**DESCRIPTION DU PROBLÈME:** Recopiez fidèlement, dans le texte sur la francophonie économique, le passage qui va de « D’autres acteurs des » jusqu'à « business et d’opportunités. ».

**TEXTE DE LECTURE:**
§

D’autres acteurs des pays émergents comme l’Inde ou le Brésil cherchent aussi à intensifier leurs relations économiques et commerciales. Depuis 2008, New Delhi organise son Sommet Inde- Afrique, avec l’objectif affiché de prendre pieds dans ce continent de toutes les espérances de business et d’opportunités.
La «francophonie économique», c’est quoi même ?
Aujourd’hui, plus que jamais auparavant, le continent africain est à la croisée des convoitises des puissances qui se disputent le leadership mondial. D’où l’intérêt de poser la question de la pertinence de la «francophonie économique».
Pour Boubakar Dione, Directeur Juridique du Groupe BPI (Banque Publique d’Investissement, France), «force est de constater que le potentiel économique de la francophonie est immense et l’effacement progressif des frontières nationales dans le contexte de la mondialisation nous imposent d’autres critères d’appartenance identitaire : la langue et un socle commun de valeurs peuvent représenter ces nouveaux critères. L’avenir de la francophonie économique se jouera sans aucun doute en Afrique qui pourrait devenir le premier continent francophone à l’horizon 2050 si l’on se réfère aux projections en matière de démographie. Le potentiel de croissance du continent africain attire les entreprises de tous les pays, d’où l’intérêt d’avoir un espace de développement et d’échanges économiques familier avec, au-delà de la question linguistique, des références à la fois culturelles et économiques communes et un système de valeurs similaire. Les pays africains francophones pourraient avoir intérêt à mettre l’accent sur ces notions pour conserver un avantage compétitif par rapport aux pays non francophones d’une part, dans leurs relations avec les grands pays francophones (ou francophiles) comme la France, la Belgique, le Luxembourg, le Québec ou encore la Suisse et d’autre part dans les relations intra-africaines».

§

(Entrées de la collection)
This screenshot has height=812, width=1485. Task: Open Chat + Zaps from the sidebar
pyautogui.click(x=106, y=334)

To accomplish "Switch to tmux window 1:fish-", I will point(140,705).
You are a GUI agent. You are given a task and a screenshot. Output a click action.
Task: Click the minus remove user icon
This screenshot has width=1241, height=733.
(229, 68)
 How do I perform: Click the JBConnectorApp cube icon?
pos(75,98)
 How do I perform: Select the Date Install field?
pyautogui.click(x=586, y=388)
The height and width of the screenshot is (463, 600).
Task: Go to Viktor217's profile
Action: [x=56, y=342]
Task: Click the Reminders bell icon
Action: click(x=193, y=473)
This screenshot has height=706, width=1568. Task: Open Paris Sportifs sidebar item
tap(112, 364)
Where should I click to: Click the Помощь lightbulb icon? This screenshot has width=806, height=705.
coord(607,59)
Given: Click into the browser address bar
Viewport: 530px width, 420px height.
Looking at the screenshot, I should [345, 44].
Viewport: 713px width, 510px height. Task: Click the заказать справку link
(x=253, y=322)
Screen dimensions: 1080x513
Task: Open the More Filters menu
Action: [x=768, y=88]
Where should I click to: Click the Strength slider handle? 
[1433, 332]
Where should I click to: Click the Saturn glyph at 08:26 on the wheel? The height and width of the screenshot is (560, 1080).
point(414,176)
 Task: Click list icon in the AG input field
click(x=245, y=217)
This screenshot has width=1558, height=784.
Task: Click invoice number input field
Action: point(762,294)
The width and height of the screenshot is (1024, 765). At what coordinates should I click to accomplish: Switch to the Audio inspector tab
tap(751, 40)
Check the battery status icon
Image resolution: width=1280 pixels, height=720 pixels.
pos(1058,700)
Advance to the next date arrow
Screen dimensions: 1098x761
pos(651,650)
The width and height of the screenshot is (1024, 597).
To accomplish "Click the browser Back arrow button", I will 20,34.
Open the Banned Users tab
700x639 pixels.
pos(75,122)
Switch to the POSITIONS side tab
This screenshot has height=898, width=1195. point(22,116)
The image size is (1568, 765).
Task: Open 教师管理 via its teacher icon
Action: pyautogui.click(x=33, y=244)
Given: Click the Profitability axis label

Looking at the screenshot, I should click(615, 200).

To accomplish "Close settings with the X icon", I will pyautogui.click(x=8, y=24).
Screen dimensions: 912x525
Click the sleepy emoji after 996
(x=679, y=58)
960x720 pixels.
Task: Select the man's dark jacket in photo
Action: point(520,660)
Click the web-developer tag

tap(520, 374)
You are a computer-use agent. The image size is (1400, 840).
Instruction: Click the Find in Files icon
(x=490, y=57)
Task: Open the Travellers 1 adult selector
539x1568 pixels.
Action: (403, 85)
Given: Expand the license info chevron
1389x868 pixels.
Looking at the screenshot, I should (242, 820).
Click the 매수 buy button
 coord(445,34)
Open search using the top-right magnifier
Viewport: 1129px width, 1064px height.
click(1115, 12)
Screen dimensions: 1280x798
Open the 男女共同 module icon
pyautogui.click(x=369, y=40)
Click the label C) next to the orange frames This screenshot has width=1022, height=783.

§

**RÉPONSE:**
D’autres acteurs des pays émergents comme l’Inde ou le Brésil cherchent aussi à intensifier leurs relations économiques et commerciales. Depuis 2008, New Delhi organise son Sommet Inde- Afrique, avec l’objectif affiché de prendre pieds dans ce continent de toutes les espérances de business et d’opportunités.